**WHAT YOU NEED TO DO**
Say how many lines of the records include the string "Collapse". Nothing else belongs in the answer.

**LISTED RECORDS**
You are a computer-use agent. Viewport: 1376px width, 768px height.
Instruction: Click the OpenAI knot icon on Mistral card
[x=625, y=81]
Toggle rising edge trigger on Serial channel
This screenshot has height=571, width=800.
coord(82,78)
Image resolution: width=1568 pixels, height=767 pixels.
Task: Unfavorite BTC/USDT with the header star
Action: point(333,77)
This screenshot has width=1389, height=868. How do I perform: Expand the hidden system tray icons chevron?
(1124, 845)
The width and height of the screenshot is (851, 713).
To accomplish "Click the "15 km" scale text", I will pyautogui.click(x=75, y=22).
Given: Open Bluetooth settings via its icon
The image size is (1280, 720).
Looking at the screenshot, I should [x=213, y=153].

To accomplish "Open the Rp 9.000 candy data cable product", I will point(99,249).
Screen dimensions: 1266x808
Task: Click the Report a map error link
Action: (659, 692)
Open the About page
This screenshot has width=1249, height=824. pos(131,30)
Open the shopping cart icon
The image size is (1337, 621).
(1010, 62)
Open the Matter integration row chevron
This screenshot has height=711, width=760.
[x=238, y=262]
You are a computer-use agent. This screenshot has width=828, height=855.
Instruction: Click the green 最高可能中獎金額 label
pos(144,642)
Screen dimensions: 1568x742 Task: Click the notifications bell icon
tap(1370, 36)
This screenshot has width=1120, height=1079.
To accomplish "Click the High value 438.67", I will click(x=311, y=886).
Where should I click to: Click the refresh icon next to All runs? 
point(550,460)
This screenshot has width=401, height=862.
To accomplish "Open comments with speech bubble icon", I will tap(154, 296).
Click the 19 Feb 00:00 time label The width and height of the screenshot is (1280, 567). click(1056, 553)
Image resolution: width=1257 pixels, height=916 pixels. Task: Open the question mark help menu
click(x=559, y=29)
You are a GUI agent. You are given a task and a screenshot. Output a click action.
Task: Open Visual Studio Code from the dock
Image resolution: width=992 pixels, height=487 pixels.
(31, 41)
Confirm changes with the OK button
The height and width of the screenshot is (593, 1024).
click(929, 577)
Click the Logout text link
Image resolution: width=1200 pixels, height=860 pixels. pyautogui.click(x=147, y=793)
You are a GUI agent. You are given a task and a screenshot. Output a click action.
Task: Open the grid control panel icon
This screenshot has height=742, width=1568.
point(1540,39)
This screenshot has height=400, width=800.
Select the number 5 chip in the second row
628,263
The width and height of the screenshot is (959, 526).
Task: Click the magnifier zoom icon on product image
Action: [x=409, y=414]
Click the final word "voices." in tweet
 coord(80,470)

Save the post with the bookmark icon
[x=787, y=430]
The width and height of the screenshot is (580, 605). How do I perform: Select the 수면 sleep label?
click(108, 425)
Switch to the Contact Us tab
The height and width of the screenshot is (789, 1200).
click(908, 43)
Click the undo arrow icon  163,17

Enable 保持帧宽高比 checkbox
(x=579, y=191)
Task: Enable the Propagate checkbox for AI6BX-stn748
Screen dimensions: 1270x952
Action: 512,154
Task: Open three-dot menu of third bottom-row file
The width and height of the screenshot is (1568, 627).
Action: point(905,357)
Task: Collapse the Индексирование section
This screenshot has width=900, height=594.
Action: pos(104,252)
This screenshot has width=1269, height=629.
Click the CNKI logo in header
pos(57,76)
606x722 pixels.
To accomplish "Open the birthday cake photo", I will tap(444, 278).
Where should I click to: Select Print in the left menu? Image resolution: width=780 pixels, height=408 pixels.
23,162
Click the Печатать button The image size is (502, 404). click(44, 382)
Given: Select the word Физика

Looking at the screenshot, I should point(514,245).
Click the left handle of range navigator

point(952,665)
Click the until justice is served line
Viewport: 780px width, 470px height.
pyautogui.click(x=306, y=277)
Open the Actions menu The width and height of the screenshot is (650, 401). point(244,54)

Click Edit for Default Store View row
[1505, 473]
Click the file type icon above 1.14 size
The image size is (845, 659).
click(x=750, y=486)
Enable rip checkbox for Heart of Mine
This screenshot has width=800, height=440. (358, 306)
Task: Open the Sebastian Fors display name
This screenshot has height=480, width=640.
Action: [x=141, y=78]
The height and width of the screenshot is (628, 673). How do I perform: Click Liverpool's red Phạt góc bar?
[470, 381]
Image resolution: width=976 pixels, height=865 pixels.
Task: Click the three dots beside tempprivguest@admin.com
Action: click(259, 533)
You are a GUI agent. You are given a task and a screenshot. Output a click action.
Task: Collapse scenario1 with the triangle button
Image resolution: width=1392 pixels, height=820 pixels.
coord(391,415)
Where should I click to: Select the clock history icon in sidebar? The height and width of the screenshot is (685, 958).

**RESULT FOR THIS EXERCISE**
2